Download or read book Davidson's Foundations of Clinical Practice E-Book written by Hazel R. Scott and published by Elsevier Health Sciences. This book was released on 2009-06-22 with total page 501 pages. Available in PDF, EPUB and Kindle. Book excerpt: This book is designed as a companion to the initial years of hospital training for junior doctors in training, including, but not limited to, the core elements of the curriculum for Foundation Training in the UK. Patients have co-morbidity and mixed patterns of clinical presentation and thus the book brings together the key guidance on the presentation and care of all those who attend within a wide range of disciplines. These appear in the book as they present in real life, according to symptoms.
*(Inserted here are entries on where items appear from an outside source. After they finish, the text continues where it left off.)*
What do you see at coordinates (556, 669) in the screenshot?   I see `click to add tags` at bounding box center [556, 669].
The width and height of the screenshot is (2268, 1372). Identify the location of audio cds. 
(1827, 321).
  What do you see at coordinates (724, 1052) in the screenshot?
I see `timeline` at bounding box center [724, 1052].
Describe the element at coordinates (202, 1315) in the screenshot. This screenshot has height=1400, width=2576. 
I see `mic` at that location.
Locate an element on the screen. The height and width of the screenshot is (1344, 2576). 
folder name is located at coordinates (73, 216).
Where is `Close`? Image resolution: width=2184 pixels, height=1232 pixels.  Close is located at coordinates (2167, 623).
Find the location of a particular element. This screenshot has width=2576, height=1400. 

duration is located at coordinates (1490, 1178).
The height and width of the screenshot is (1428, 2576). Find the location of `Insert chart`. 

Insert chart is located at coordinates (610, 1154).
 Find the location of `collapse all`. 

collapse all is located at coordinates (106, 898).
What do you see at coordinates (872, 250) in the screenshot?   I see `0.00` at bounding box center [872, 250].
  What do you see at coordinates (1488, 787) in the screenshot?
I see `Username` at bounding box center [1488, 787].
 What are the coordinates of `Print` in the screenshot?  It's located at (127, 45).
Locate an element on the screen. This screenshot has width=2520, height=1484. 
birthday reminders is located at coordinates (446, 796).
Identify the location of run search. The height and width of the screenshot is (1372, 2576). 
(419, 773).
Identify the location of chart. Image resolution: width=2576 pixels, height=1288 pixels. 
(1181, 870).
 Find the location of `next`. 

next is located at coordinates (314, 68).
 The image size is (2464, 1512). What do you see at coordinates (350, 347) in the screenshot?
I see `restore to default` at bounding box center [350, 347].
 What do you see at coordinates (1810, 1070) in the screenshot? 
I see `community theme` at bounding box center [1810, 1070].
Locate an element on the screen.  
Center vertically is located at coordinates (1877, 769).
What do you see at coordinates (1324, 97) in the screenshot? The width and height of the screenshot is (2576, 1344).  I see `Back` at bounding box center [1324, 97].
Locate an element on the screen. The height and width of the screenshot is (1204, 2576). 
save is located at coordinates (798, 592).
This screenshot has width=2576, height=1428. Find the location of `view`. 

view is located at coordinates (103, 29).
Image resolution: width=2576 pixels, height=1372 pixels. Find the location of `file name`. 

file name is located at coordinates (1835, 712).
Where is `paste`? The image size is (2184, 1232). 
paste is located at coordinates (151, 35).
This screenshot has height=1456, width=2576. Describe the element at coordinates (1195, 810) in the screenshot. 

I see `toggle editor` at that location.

Given the balance of the type of work done by most trainee hospital doctors, the emphasis of the book is on acute, as compared with chronic, symptom presentation and effective management. • Provides a concise and high quality account of the relevant information for those working in Foundation training • Includes practical step-by-step guidance on a range of core clinical procedures • Provides valuable information on the non-clinical aspects of a clinical career • Written by an author team with extensive practical experience of teaching trainee hospital doctors.


Freedom River

Freedom River

Author: Doreen Rappaport

Publisher: StarWalk Kids Media

Published: 2014-06-30

Total Pages: 32

ISBN-13: 1630831301

DOWNLOAD EBOOK

Book Synopsis Freedom River by : Doreen Rappaport

Download or read book Freedom River written by Doreen Rappaport and published by StarWalk Kids Media. This book was released on 2014-06-30 with total page 32 pages. Available in PDF, EPUB and Kindle. Book excerpt: Describes an incident in the life of John Parker, an ex-slave who became a successful businessman in Ripley, Ohio, and who repeatedly risked his life to help other slaves escape to freedom.